La suma de disparates que se han ido aprobando y poniendo en marcha en estos 42 años por parte de nuestros políticos es tan grande y tan costosa que es casi un milagro que lo que está pasando en Cataluña en estos días no haya ocurrido antes, mientras se negocian pactos postelectorales, con la vista puesta en lo vivido tras la falsa declaración de independencia. Para ejemplo, un botón: multar a un establecimiento en esa autonomía por poner sus rótulos en español ( castellano ) pero no si lo hace en inglés o árabe.

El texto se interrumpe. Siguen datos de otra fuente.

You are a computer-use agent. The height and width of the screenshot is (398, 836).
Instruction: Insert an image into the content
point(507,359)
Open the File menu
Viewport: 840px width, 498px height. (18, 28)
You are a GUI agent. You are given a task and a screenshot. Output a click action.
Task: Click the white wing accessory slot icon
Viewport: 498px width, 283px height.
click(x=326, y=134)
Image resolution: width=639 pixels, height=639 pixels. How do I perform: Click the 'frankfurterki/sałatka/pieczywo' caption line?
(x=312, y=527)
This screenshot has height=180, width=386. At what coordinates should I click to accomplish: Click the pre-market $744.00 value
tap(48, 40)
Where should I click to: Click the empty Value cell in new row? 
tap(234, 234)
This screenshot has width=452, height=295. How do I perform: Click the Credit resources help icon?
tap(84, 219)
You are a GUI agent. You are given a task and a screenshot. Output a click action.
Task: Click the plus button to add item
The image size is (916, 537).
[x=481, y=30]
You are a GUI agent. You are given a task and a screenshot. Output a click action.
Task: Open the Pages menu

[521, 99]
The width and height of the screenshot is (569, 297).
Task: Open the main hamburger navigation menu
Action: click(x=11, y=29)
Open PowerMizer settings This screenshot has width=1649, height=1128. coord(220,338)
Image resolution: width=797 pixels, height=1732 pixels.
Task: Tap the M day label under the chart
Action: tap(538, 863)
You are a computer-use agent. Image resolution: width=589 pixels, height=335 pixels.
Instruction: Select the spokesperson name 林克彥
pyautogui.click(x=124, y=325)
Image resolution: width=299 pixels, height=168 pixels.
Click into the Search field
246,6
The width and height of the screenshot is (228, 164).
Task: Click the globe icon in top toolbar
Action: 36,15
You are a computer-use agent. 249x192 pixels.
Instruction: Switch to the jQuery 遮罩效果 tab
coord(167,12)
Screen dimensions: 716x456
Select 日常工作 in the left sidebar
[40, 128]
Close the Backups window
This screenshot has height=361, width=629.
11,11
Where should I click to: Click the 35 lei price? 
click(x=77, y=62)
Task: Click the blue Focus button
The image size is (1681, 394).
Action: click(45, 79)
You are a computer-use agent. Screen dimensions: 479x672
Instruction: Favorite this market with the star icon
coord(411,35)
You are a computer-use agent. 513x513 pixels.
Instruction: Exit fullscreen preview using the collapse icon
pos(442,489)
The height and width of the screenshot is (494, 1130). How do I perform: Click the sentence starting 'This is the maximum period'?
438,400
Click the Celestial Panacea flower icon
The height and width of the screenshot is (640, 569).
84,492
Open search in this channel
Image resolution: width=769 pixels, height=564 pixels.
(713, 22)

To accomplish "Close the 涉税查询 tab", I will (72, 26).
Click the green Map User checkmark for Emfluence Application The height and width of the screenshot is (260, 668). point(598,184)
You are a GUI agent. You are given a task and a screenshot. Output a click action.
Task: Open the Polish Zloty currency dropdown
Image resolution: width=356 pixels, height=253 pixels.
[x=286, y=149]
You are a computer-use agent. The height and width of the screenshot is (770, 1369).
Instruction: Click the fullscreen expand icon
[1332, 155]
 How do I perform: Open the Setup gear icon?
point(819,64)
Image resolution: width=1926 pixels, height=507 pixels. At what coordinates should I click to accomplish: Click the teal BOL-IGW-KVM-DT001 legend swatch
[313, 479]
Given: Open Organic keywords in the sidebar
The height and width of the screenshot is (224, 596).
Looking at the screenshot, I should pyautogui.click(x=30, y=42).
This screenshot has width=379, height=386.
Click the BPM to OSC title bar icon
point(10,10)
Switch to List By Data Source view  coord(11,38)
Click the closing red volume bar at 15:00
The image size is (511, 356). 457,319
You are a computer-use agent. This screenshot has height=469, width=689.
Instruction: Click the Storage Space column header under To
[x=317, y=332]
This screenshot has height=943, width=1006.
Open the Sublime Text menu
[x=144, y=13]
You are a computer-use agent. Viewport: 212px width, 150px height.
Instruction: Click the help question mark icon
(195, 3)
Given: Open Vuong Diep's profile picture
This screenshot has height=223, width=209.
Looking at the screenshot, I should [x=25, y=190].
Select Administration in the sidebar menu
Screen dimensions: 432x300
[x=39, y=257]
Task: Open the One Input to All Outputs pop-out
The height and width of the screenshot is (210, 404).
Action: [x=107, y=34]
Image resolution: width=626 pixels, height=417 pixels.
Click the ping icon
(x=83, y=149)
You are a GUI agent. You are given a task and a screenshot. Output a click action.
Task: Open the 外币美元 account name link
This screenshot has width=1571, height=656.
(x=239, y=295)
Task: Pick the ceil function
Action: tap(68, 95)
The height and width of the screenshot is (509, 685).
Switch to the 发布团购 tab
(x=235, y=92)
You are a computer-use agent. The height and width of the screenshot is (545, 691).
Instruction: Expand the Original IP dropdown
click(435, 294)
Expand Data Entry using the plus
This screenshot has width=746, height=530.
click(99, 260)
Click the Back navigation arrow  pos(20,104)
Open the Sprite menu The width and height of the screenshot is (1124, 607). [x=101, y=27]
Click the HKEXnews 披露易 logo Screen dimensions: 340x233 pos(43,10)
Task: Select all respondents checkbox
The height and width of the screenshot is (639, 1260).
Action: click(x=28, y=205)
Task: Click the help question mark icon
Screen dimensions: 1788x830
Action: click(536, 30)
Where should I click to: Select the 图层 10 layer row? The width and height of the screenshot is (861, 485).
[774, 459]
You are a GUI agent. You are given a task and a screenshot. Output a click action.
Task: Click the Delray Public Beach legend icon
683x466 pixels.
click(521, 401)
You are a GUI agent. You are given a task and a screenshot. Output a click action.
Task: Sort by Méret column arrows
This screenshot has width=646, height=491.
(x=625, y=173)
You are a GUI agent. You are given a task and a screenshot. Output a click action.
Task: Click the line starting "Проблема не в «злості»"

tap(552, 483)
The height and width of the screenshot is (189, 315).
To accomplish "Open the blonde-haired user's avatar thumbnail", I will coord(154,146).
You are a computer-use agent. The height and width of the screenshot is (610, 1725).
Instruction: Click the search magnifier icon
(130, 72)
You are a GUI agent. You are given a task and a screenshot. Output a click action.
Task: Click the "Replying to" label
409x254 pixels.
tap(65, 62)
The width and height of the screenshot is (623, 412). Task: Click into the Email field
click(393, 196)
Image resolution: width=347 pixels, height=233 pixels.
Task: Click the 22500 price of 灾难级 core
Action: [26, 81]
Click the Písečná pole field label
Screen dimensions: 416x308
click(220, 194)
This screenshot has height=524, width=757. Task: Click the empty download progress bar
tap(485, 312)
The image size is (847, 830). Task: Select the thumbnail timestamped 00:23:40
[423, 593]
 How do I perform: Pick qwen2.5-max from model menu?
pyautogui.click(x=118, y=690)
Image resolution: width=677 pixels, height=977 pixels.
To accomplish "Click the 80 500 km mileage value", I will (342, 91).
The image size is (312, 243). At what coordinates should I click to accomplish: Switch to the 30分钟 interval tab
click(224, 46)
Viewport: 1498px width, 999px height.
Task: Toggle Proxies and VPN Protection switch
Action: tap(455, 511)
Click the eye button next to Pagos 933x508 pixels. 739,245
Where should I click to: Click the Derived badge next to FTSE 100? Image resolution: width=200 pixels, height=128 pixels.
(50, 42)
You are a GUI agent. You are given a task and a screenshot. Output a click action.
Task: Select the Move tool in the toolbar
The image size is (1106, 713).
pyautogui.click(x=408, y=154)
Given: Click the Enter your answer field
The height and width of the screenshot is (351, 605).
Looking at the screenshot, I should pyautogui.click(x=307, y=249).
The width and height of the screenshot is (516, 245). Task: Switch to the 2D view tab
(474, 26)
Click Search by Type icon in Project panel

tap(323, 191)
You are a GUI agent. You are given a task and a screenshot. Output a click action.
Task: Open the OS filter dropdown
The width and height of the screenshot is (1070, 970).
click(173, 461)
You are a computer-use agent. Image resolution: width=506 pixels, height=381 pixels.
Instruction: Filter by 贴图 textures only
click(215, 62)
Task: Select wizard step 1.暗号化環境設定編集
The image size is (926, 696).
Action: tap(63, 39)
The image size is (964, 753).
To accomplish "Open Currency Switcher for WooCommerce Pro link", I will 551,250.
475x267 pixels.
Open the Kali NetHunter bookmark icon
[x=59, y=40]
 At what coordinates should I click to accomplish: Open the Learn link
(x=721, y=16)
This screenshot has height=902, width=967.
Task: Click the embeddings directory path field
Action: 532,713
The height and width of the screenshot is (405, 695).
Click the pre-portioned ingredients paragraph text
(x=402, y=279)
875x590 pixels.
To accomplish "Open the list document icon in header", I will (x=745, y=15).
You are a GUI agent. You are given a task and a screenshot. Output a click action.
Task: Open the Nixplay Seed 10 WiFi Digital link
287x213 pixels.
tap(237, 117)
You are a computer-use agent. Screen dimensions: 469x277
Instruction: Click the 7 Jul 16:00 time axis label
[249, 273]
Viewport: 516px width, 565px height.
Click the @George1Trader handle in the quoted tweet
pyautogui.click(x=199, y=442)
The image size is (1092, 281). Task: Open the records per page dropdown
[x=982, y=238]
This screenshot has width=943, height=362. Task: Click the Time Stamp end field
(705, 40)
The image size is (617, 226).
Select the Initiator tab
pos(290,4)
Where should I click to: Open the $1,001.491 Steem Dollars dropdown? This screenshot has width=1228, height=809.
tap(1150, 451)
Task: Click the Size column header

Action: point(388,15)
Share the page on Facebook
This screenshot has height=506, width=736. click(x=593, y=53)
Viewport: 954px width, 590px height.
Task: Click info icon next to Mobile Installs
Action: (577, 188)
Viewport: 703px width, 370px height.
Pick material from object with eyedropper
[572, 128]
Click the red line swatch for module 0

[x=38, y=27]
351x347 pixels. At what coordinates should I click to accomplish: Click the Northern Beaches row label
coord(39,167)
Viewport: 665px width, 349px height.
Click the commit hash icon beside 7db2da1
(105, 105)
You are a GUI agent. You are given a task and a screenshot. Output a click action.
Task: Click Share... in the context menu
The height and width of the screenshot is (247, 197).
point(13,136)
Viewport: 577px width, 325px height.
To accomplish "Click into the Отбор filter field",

Hemos deteriorado la palabra, el concepto, el significado de España, que lo tiene y sin las mentiras ocasionales e interesadas de turno. Si le quitamos la emoción de lo que significan, las palabras se mueren y desaparecen. Por esa razón la España que se quería construir en 1977 con la primera de las votaciones democráticas está desaparecida y oculta, se la ha alejado del pueblo, ha sido secuestrada por la clase dirigente, que no es sólo la política, que la ha retorcido hasta hacerla irreconocible para manejarla a su antojo, incapaz de renunciar a sus muchos privilegios. Tendríamos que retomar los versos que en 1937, en plena Guerra Civil, escribió Miguel Hernández en "Vientos del Pueblo" para que no nos rompan el corazón, ni nos sequen la garganta. Allí está la España de los asturianos, los catalanes, los castellanos, los extremeños, está la España de la gente, de la que sentirse orgulloso, en la que estar unidos para afrontar el futuro y no para mirar al pasado y convertirnos en estatuas de sal.